Berea First Baptist Church named its food service ministry “David’s Kitchen” in memory of David Cooper, who served as its director from 1992-2007. Below, from left, are Kevin and Lindsey Cooper, Tom and Allison Cooper Chamness, their children Christopher and Caroline, David’s wife Nancy, and pastor Ronald Vaughan.

His fellow church members will attest that Cooper didn’t just serve you food, he made you feel like the most important person in the world. “We are bigger people, with a bigger appreciation of life and a bigger faith in God, because of the feast we always found in David’s presence,” Vaughan said.

Cooper had the ability to see endings as new beginnings, Vaughan noted. When a terrible digestive disorder took a toll on his health, and he lost his ability to work as a mechanic, he refused to dwell on the past. He saw it as a chance to learn a new skill: cooking.

Cooper decided to learn how to bake, and asked his mom to teach him how to make pie crusts. “And one lesson at a time, the disabled mechanic who could eat no solid food became a masterful cook,” Vaughan explained.

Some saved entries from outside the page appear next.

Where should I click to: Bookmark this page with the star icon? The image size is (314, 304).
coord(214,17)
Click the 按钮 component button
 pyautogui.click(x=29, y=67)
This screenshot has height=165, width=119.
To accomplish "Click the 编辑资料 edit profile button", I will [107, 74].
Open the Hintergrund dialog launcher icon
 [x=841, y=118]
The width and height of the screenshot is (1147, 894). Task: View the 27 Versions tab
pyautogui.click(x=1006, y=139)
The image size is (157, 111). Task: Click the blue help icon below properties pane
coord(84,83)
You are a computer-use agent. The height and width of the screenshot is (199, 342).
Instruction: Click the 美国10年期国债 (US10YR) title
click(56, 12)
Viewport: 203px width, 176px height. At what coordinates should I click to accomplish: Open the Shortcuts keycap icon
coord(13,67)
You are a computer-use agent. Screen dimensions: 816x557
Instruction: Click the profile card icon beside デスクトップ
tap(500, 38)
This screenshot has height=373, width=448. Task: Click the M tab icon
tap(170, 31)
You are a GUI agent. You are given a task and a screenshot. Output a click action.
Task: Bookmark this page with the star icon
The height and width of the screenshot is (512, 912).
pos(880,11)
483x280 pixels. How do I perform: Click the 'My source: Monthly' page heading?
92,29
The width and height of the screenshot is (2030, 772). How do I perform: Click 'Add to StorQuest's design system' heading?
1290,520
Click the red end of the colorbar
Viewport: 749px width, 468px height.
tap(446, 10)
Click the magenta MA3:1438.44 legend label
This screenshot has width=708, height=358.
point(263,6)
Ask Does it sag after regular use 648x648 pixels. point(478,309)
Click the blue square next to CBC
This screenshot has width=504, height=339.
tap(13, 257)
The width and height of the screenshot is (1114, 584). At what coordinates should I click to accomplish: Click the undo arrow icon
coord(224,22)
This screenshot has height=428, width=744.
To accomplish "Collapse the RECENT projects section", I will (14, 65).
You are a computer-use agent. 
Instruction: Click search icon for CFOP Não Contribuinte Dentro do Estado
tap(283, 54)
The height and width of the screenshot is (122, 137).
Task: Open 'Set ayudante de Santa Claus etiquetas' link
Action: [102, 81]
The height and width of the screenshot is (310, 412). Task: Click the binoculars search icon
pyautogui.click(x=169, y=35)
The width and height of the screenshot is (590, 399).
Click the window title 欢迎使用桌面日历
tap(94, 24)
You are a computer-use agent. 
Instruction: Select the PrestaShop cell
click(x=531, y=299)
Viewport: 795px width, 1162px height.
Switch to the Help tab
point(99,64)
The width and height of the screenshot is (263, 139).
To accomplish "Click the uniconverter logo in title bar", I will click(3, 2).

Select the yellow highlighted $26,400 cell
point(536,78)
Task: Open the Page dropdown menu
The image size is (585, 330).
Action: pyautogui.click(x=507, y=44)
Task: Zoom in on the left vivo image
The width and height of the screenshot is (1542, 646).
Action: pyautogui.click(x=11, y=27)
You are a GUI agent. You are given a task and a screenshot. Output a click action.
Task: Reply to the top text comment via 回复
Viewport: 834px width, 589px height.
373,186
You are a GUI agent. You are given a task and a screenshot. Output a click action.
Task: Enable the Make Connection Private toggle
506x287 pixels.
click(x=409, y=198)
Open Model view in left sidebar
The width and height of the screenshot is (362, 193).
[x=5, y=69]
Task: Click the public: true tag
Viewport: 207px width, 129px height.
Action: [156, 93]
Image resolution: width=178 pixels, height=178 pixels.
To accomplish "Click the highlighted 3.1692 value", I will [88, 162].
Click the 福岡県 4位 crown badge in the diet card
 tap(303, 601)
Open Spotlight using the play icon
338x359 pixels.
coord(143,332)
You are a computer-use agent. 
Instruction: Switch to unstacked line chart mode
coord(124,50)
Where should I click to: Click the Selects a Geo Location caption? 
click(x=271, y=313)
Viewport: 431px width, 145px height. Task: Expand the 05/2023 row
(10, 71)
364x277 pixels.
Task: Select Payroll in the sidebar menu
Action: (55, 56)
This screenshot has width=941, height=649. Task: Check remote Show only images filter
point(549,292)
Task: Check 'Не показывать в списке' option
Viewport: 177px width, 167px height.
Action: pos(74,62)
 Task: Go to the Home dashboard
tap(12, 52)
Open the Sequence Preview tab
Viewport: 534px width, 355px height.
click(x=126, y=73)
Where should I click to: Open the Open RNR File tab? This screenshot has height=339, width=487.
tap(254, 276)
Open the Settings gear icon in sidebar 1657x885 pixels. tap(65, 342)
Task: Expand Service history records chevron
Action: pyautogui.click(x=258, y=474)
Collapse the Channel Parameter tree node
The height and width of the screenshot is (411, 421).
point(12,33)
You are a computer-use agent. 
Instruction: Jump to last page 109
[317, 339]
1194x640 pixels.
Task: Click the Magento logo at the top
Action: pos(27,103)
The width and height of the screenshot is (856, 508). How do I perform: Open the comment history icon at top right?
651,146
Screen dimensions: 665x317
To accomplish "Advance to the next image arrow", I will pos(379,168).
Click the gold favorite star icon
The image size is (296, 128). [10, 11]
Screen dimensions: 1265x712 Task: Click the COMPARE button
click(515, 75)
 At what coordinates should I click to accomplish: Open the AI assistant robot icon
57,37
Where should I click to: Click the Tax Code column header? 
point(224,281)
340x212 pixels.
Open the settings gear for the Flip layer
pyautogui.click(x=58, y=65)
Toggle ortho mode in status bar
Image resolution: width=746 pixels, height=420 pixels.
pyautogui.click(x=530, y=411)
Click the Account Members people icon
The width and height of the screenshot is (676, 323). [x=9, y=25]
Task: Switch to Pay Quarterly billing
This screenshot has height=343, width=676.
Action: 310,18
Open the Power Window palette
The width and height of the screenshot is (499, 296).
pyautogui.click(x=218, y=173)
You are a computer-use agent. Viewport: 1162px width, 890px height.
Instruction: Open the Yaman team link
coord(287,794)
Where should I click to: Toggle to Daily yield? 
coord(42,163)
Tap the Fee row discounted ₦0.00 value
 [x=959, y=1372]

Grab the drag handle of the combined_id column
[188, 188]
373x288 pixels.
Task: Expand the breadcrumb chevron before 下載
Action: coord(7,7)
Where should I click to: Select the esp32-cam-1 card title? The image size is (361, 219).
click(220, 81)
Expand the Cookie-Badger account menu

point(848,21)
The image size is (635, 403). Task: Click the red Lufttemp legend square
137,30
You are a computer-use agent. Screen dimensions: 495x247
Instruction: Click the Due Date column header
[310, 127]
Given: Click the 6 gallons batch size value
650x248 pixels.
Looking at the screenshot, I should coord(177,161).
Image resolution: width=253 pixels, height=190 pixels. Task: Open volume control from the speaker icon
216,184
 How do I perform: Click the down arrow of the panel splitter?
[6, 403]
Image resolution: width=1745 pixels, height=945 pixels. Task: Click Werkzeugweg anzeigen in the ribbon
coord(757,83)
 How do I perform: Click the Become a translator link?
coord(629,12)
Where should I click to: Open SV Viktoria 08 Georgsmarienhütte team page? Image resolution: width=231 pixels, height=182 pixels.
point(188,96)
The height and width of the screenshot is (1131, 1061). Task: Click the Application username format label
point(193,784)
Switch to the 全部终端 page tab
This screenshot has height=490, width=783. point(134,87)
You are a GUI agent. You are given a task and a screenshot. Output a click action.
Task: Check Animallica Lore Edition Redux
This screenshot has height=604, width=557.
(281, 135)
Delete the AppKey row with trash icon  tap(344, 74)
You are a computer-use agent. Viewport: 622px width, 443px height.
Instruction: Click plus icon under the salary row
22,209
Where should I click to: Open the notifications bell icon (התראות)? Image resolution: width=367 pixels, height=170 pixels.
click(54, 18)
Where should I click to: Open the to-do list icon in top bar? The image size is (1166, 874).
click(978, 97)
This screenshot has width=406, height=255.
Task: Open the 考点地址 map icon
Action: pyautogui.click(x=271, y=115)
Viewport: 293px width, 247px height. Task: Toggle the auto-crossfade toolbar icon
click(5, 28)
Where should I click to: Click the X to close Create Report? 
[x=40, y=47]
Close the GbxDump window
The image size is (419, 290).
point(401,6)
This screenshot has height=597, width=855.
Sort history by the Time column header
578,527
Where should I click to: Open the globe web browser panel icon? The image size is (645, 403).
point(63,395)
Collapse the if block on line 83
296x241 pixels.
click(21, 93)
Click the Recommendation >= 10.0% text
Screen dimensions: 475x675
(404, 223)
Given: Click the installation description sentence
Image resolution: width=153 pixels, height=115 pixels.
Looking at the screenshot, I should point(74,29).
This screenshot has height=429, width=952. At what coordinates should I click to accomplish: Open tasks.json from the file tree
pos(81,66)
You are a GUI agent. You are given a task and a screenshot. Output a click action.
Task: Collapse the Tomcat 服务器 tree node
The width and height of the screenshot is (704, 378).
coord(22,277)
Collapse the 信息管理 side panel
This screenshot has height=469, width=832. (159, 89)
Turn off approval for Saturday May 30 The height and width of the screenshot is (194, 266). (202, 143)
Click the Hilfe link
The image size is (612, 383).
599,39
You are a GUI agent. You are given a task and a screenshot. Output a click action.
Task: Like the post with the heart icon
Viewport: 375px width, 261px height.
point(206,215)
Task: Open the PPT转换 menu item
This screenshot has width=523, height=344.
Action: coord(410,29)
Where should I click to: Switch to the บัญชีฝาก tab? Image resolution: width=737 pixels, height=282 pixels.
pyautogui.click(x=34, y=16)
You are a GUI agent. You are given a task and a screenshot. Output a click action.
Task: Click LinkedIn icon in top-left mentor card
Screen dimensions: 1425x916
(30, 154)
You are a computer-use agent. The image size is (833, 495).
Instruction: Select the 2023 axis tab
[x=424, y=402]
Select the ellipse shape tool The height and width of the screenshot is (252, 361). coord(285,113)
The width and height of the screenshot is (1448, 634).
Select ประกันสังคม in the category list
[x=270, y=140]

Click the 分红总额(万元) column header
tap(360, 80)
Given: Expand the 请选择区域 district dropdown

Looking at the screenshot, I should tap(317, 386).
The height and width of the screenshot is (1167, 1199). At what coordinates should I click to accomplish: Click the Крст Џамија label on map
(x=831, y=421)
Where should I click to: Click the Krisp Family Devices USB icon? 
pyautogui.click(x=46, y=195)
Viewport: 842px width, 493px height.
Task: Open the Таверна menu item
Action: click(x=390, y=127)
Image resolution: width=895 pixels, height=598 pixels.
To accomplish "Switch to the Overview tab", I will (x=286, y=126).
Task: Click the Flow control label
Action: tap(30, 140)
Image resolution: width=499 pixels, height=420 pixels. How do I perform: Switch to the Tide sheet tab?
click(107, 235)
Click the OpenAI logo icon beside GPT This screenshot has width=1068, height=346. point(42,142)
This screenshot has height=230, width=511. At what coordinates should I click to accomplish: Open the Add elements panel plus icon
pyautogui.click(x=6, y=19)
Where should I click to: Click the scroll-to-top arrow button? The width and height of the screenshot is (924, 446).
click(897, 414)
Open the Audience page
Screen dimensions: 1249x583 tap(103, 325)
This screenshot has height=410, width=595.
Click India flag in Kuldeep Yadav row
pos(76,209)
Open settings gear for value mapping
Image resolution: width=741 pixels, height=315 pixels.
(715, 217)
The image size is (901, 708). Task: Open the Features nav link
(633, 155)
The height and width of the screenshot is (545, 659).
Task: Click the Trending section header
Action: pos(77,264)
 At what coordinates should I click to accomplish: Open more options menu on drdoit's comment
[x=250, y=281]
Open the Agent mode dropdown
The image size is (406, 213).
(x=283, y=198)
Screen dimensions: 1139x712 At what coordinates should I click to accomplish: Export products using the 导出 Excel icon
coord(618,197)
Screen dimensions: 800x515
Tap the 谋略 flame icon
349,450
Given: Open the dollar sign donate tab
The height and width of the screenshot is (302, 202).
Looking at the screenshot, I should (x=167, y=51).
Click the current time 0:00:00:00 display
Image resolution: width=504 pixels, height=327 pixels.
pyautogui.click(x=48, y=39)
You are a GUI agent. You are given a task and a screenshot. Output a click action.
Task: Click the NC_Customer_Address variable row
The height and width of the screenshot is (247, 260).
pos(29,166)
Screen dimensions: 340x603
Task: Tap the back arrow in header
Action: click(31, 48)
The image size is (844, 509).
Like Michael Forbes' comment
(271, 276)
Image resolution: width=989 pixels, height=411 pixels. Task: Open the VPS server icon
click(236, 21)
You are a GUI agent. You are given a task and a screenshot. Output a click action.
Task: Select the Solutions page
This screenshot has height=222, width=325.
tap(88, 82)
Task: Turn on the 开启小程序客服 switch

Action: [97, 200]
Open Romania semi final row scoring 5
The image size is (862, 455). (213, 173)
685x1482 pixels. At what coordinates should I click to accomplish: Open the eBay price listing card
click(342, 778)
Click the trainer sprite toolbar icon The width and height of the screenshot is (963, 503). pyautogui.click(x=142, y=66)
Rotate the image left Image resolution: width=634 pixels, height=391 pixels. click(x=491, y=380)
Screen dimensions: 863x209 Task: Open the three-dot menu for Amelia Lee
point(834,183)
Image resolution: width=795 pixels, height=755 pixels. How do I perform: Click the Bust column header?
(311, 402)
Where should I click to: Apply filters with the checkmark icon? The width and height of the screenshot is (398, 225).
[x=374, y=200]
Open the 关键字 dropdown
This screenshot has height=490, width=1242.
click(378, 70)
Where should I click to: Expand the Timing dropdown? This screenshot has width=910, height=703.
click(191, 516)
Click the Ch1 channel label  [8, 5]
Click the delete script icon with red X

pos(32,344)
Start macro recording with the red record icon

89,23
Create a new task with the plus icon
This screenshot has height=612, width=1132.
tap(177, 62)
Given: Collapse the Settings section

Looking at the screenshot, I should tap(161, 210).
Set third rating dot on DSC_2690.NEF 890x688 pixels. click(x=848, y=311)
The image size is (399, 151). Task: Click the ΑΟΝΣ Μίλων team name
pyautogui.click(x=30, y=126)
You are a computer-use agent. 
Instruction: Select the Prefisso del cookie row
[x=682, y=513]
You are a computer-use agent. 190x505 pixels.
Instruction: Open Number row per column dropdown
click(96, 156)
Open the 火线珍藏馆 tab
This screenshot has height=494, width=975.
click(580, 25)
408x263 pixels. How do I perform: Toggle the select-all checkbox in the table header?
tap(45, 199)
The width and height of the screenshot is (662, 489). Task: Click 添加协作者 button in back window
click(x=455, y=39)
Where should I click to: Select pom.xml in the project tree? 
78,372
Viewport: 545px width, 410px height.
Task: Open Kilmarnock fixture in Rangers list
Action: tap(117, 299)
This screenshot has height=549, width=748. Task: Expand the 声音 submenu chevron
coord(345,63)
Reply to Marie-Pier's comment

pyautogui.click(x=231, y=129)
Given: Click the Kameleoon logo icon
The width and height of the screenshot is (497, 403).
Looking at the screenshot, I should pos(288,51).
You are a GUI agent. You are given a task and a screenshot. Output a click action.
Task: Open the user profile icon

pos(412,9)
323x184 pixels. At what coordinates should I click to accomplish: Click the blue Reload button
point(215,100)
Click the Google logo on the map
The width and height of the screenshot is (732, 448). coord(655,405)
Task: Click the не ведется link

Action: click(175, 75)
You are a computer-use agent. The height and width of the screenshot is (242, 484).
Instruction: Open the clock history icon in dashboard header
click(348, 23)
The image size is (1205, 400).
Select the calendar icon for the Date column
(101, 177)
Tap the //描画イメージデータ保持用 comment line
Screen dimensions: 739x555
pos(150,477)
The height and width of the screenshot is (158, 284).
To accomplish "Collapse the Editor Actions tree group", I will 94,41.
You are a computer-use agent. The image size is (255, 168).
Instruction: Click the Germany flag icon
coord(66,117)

That’s when God took Cooper’s newfound gift and turned it into a ministry. Cooper took some baked goods to the church to some volunteers who were decorating the sanctuary for Christmas. When word of his culinary skills spread, he was asked to feed the cast members for the church’s annual Living Christmas Tree production. It wasn’t long until the entire congregation called him to direct its food service ministry.

“And when David answered that call, we saw another great truth at work in his life: a God-given sense of purpose can lift a person up – even a person suffering great pain,” Vaughan said. “That became a gift to us all”- along the Way.